Blood cell-based drug delivery systems: A biomimetic platform for antibacterial therapy.

With the rapid increase in multidrug-resistance against antibiotics, higher doses of antibiotics or more effective antibiotics are needed to treat diseases, which ultimately leads to a decrease in the body's immunity and seriously threatens human health worldwide. The efficiency of antibiotics has been a large challenge for years. To overcome this problem, many carriers are utilized for anti-bacteria, attempting to optimize the delivery of such drugs and transport them safely and directly to the site of disease. Blood cell-based drug delivery systems present several advantages as compared to polymeric delivery system. These blood cells including red blood cells (RBCs), leukocytes, platelets. The blood cells and their membranes can both be used as drug carriers to deliver antibacterial drugs. In addition, blood cells can overcome many physiological/pathological obstacles faced by nanoparticles in vivo and effectively deliver drugs to the site of the disease. In this paper, we review studies on blood cell-based delivery systems used in antibacterial therapy, and analyze different roles in antibacterial therapy, which provide basis for further study in this field.

Red Blood Cell Membrane-Camouflaged Tedizolid Phosphate-Loaded PLGA Nanoparticles for Bacterial-Infection Therapy.

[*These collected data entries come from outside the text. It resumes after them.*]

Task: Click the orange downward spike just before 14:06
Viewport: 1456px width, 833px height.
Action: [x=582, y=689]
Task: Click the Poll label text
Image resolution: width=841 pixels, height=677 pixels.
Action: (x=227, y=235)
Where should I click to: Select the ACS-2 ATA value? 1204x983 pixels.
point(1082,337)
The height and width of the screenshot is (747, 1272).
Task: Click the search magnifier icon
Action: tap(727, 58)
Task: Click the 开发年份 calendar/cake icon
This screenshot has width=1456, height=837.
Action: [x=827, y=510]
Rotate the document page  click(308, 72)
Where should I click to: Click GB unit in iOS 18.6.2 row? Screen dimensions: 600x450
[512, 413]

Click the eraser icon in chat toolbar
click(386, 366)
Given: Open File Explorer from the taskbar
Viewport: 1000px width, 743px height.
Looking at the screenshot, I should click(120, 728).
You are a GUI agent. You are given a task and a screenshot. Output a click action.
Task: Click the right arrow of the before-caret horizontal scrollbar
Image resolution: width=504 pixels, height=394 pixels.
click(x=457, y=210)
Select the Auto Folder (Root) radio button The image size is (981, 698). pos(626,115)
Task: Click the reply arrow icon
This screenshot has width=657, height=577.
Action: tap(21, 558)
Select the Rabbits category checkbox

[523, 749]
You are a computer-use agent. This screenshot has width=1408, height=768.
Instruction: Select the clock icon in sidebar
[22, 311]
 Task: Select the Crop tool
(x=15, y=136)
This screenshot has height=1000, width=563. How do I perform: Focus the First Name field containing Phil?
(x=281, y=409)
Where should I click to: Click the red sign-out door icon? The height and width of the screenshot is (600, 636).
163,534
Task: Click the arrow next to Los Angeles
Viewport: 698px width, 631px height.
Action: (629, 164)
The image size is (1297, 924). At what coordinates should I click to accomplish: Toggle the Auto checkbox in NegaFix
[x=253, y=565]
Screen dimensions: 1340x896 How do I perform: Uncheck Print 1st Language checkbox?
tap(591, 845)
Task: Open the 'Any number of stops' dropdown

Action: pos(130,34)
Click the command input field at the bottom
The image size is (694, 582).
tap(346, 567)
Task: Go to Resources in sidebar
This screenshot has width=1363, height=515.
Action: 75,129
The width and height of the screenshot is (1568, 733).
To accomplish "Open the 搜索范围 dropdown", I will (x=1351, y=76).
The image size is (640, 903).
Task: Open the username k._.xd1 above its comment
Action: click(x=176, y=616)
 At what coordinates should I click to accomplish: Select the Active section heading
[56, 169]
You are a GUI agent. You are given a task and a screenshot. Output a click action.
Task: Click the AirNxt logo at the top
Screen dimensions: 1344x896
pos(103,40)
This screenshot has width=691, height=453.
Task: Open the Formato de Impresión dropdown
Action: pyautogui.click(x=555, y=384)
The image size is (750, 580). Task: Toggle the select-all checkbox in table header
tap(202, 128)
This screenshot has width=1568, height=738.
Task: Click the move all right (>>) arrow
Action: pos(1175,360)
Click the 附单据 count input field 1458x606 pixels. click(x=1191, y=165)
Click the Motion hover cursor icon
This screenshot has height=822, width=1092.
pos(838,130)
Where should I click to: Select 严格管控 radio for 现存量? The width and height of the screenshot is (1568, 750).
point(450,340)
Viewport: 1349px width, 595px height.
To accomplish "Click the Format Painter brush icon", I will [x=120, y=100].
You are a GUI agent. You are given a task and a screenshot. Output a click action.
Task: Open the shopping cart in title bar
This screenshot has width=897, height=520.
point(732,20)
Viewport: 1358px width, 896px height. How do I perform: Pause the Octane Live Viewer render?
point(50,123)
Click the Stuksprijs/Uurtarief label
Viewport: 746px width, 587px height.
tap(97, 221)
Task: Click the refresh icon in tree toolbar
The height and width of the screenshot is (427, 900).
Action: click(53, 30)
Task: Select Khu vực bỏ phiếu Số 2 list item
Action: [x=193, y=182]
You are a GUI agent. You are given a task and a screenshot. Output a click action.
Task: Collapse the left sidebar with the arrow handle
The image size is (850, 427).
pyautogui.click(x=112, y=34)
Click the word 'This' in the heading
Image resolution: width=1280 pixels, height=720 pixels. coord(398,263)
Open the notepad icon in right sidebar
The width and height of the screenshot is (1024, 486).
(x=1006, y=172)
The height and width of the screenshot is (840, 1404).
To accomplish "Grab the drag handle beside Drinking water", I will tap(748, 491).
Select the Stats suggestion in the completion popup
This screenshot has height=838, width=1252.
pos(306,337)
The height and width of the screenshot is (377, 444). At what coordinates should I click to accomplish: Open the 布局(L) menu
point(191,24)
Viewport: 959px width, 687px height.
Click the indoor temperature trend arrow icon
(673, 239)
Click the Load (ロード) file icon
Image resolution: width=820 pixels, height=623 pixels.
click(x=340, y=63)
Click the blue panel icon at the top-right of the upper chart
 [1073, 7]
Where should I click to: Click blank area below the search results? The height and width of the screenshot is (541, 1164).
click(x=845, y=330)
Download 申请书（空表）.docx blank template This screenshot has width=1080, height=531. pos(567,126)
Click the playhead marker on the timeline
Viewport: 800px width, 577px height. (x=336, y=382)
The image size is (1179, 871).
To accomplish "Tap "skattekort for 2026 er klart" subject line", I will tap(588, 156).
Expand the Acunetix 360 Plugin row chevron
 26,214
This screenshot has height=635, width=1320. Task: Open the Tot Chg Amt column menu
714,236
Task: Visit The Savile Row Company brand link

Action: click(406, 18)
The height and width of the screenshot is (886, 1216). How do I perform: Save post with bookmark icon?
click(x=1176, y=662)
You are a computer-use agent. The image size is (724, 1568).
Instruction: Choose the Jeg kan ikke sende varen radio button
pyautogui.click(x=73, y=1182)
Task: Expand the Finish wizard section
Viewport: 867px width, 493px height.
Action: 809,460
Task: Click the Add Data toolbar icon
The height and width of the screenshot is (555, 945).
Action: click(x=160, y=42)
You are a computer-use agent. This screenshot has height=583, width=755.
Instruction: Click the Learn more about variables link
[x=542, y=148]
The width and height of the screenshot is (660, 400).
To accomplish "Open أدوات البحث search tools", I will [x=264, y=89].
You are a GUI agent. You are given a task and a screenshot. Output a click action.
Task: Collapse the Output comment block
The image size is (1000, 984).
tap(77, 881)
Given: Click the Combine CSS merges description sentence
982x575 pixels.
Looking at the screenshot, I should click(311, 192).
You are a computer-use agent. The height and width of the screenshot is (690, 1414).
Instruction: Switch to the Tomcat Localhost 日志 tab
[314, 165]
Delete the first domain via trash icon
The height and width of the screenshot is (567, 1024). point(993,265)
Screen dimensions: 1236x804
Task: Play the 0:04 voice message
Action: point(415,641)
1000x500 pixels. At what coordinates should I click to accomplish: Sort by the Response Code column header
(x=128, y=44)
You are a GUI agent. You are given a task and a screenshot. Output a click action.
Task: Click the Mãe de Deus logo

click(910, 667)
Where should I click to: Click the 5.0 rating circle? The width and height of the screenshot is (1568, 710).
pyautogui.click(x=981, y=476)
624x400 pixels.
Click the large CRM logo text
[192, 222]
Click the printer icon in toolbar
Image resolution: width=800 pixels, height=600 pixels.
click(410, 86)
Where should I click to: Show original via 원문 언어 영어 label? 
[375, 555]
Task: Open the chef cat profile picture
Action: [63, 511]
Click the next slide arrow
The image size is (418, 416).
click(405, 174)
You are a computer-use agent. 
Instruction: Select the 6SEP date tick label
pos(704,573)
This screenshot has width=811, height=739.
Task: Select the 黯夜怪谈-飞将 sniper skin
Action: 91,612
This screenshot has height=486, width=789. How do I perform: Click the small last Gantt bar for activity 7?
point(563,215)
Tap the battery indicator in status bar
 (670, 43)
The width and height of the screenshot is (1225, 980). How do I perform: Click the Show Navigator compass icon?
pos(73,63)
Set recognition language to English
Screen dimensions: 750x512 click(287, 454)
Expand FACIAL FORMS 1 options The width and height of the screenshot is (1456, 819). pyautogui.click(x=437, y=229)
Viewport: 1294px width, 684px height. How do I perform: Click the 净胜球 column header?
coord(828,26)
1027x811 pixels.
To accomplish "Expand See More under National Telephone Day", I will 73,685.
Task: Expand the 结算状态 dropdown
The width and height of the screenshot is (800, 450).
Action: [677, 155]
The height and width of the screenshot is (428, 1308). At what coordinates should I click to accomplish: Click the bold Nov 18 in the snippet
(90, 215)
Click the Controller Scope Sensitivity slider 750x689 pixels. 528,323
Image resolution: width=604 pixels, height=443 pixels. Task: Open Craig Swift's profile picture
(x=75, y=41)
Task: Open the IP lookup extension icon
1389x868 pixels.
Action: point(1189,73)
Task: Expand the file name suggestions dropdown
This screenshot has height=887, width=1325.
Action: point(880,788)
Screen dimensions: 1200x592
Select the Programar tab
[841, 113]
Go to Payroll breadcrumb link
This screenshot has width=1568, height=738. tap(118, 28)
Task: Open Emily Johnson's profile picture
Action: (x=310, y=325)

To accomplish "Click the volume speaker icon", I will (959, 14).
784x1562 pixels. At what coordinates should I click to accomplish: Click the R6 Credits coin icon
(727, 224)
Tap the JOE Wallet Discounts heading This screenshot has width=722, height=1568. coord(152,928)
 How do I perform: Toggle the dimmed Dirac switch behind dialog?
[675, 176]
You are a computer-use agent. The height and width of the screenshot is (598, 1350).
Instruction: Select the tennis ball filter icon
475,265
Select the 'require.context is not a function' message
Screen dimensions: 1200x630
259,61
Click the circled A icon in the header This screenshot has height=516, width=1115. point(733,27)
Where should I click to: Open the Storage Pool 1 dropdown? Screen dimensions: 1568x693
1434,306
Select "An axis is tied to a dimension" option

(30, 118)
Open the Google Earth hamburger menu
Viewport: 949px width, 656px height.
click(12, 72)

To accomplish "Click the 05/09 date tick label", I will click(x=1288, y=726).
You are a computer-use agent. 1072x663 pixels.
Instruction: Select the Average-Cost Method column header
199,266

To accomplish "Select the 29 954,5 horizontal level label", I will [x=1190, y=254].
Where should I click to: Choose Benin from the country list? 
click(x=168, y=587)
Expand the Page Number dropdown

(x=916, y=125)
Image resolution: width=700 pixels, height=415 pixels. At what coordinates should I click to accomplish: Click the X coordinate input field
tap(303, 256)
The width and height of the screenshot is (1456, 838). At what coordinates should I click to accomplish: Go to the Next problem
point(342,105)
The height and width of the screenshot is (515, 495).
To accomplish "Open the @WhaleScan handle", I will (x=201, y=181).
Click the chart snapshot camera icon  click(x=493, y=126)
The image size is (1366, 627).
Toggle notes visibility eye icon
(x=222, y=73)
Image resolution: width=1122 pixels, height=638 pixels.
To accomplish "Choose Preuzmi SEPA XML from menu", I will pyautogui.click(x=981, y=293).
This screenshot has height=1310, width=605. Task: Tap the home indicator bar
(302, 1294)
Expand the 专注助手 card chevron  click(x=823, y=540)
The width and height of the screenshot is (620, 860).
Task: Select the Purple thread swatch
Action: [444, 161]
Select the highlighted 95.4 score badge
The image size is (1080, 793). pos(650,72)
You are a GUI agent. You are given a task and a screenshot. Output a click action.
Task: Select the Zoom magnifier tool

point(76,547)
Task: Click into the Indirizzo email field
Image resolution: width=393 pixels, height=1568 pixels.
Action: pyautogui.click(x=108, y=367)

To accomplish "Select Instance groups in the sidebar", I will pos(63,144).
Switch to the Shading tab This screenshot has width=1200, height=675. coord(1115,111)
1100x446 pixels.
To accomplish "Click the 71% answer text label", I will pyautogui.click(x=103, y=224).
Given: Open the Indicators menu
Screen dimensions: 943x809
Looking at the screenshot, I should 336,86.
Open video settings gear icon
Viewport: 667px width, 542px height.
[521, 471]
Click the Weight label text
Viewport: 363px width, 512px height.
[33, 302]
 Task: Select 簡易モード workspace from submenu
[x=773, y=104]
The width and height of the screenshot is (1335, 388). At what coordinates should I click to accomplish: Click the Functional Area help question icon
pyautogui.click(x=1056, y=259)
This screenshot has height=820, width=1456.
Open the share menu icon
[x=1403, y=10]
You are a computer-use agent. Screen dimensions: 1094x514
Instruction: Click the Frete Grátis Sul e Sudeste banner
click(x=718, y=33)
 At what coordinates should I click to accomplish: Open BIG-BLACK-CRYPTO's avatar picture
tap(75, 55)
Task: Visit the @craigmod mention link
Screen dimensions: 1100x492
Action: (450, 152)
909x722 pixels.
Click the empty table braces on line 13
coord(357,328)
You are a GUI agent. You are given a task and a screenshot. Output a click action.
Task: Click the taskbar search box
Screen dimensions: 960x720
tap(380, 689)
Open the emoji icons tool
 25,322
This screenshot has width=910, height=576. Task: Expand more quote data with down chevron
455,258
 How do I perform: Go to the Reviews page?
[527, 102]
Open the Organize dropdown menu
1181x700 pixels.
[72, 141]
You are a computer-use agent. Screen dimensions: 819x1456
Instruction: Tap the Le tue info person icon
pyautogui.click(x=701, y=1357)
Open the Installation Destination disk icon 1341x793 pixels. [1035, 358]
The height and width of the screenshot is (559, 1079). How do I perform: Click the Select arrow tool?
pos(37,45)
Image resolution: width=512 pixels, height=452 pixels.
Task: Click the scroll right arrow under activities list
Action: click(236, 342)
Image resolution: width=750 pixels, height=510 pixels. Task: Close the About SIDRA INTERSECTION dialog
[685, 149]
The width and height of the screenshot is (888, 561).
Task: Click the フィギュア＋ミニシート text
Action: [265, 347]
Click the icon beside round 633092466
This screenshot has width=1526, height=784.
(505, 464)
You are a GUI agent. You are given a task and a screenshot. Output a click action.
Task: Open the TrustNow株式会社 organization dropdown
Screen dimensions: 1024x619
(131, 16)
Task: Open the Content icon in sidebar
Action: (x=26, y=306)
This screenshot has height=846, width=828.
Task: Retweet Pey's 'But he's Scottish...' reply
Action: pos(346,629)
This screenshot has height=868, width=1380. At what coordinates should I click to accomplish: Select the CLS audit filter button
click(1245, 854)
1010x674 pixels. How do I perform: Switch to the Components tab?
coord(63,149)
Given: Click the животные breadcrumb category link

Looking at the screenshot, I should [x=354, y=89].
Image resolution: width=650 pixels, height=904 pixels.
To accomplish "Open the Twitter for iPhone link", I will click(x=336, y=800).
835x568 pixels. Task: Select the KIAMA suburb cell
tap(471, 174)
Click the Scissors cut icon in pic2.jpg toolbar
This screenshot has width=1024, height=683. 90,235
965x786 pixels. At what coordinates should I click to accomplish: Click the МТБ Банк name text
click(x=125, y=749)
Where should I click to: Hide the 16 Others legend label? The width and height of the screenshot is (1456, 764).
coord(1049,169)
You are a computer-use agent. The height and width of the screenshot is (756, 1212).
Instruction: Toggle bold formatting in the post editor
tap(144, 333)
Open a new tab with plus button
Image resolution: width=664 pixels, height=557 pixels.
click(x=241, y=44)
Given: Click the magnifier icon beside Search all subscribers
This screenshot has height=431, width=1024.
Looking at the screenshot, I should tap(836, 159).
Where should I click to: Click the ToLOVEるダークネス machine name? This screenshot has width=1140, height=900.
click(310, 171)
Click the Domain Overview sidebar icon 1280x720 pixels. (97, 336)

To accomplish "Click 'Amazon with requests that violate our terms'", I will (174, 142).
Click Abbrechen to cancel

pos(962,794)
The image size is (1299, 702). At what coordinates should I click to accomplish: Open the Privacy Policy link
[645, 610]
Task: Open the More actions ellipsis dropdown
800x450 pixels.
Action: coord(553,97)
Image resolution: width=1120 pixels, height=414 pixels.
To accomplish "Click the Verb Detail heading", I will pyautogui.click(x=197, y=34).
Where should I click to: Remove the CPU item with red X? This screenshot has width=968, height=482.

Multiple drug resistance (MDR) in bacterial infections is developed with the abuse of antibiotics, posing a severe threat to global health. Tedizolid phosphate (TR-701) is an efficient prodrug of tedizolid (TR-700) against gram-positive bacteria, including methicillin-sensitive staphylococcus aureus (MSSA) and methicillin-resistant staphylococcus aureus (MRSA). Herein, a novel drug delivery system: Red blood cell membrane (RBCM) coated TR-701-loaded polylactic acid-glycolic acid copolymer (PLGA) nanoparticles (RBCM-PLGA-TR-701NPs, RPTR-701Ns) was proposed. The RPTR-701Ns possessed a double-layer core-shell structure with 192.50 ± 5.85 nm in size, an average encapsulation efficiency of 36.63% and a 48 h-sustained release in vitro. Superior bio-compatibility was confirmed with red blood cells (RBCs) and HEK 293 cells. Due to the RBCM coating, RPTR-701Ns on one hand significantly reduced phagocytosis by RAW 264.7 cells as compared to PTR-701Ns, showing an immune escape effect. On the other hand, RPTR-701Ns had an advanced exotoxins neutralization ability, which helped reduce the damage of MRSA exotoxins to RBCs by 17.13%. Furthermore, excellent in vivo bacteria elimination and promoted wound healing were observed of RPTR-701Ns with a MRSA-infected mice model without causing toxicity. In summary, the novel delivery system provides a synergistic antibacterial treatment of both sustained release and bacterial toxins absorption, facilitating the incorporation of TR-701 into modern nanotechnology.

Clinical progress and advanced research of red blood cells based drug delivery system.

Red blood cells (RBCs) are biocompatible carriers that can be employed to deliver different bioactive substances. In the past few decades, many strategies have been developed to encapsulate or attach drugs to RBCs. Osmotic-based encapsulation methods have been industrialized recently, and some encapsulated RBC formulations have reached the clinical stage for treating tumors and neurological diseases. Inspired by the intrinsic properties of intact RBCs, some advanced delivery strategies have also been proposed. These delivery systems combine RBCs with other novel systems to further exploit and expand the application of RBCs. This review summarizes the clinical progress of drugs encapsulated into intact RBCs, focusing on the loading and clinical trials. It also introduces the latest advanced research based on developing prospects and limitations of intact RBCs drug delivery system (DDS), hoping to provide a reference for related research fields and further application potential of intact RBCs based drug delivery system.